Viernes, 16 de julio de 2010 | Hoy
La agenda del día siguiente a la ley de matrimonio igualitario es tan urgente como ésta que hoy vivimos como una conquista. Porque si nos negamos a hablar de dolor en relación con la orientación sexual, no se pueden negar de ninguna manera el dolor y las violencias cotidianas sobre quienes encarnan identidades de género disidentes.
Por Mauro ï Cabral
Los últimos meses. Las últimas semanas. Los últimos días. Las últimas horas. El último tiempo que nos tocó vivir fue el tiempo del matrimonio —lo que es decir, también, el tiempo de los hombres y de las mujeres—. El mismo sexo, el sexo opuesto: dos sexos en cada combinación del amor y del contrato, en cada precisión de los derechos y de las obligaciones, en cada versión de la vida familiar expuesta a la mirada colectiva.
Hoy es 15 de julio, y es tiempo de mucho más. El tiempo, podría decirse, de los que somos muchos más que dos.
El Estado argentino reconoce sólo dos sexos, varón y mujer. El sexo que corresponde a cada cual nos fue asignado en el momento de nacer, y nuestra cultura (incluyendo nuestra cultura jurídica) supone que ése será el sexo que ha de correspondernos hasta el momento de nuestra muerte. La realidad es bien distinta —y la violencia que se juega en esa suposición de correspondencia es una cuestión de este tiempo—.
Es cierto: toda asignación de sexo en el momento de nacer implica una violencia inaugural (a ninguno de nosotros nos han preguntado cómo queríamos ser asignados). Para muchas y muchos —de verdad, muchas y muchos— esa violencia inicial se redobla, sin embargo, al infinito. En la Argentina, como en casi todos los países del mundo, niños y niñas que nacen con cuerpos que no encarnan una masculinidad o una feminidad promedio son sometidos, sin su consentimiento y en nombre de sus derechos humanos, a cirugías de normalización genital. En este mismo país, campeón del derecho a la identidad, las historias legales y médicas de esos niños y niñas son ocultadas, falseadas o destruidas.

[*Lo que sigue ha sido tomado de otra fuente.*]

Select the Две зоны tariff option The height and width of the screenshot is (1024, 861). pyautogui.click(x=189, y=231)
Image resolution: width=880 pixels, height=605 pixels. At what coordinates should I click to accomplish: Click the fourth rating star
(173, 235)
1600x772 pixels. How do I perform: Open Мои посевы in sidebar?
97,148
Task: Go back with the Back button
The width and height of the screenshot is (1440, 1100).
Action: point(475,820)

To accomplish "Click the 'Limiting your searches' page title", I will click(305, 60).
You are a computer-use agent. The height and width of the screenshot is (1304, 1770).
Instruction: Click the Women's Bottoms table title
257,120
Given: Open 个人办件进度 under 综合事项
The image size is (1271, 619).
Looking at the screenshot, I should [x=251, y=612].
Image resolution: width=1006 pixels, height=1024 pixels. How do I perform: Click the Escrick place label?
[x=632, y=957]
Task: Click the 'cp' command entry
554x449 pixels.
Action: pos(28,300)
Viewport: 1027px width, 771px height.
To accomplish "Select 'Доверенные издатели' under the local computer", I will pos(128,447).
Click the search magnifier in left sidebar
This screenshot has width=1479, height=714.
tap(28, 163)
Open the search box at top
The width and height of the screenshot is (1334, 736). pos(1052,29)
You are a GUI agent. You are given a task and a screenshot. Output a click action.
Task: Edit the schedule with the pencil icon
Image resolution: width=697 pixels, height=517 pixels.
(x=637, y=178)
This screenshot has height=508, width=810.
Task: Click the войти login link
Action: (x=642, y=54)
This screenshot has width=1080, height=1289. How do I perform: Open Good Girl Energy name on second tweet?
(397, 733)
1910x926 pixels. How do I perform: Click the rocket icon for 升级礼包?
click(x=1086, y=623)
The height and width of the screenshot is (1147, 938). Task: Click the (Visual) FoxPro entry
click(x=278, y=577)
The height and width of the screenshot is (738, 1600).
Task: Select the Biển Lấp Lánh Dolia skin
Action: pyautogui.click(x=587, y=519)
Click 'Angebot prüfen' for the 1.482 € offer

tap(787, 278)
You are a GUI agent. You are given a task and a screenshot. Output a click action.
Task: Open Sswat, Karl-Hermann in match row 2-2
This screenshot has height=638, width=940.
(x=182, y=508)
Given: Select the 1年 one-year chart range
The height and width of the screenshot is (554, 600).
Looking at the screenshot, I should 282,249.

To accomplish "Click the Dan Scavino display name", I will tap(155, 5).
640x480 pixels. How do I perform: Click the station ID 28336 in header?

La diversidad de expresiones de género también se castiga en la Argentina. Ahí están, aún en vigencia, los códigos de faltas y contravencionales que, hasta el día de hoy, continúan penalizando el uso de ropa del sexo opuesto. Pero la violencia no se produce solamente al amparo de la ley, sino también —y sobre todo— en su desamparo. En la misma Argentina donde acaba de sancionarse la ley de matrimonio igualitario, la violencia por expresión de género no tiene fin. La sufrimos todos los días y todas las noches quienes transgredimos los estereotipos de género. La sufrimos en nuestras casas, nuestras escuelas, nuestros trabajos, buscando vivienda, buscando trabajo. Sin trabajo. La sufrimos cada vez que estamos en un hospital, en una comisaría, en un banco, en una cárcel. Cada vez que caminamos por la calle, que tomamos un tren o subimos a un colectivo. Lo sabemos todos y todas: transgredir las normas explícitas o implícitas de la expresión de género se paga, en este país, con la vida.
El Estado argentino —como la gran mayoría de los debates en contra y a favor de la ley de matrimonio igualitario— sólo reconoce la existencia de varones y mujeres. Ese reconocimiento depende de manera esencial del sexo asignado al nacer, y puede ser modificado sólo bajo condiciones extraordinarias. Hasta hoy, hasta mañana y hasta quién sabe cuándo, para acceder al reconocimiento de una identidad de género distinta a la asignada al momento de nacer es necesario emprender una gesta judicial que incluye exploraciones periciales del cuerpo, la mente y el alma, diagnósticos varios y humillaciones al por mayor. Es necesario también, en una cantidad abrumadora de casos, ofrecerle a la Justicia la evidencia incontrastable de cirugías y tratamientos hormonales, de esterilidad e irreversibilidad, todo lo cual, una vez más, se justifica siempre y en todos los casos desde la fuente —al parecer inagotable— de los derechos humanos.
Nuestros aliados y aliadas dicen que ha llegado nuestra hora. Que ahora sí, por fin, ha llegado el momento de terminar con el orden legal de la correspondencia debida; que éste es el momento de travestis, transexuales, transgéneros e intersexuales. Ambiguo como soy, yo creo que dicen la verdad y también que se equivocan. Las violencias de las que hablo nunca han dependido, para existir, de victoria alguna o de algún ahora. No saben de primeros o segundos lugares, no respetan precedencias, no se detienen por duelo como no se detienen por boda. Han estado aquí, siempre aquí, sobre, contra y dentro de nuestros cuerpos, todo el tiempo. El tiempo todo.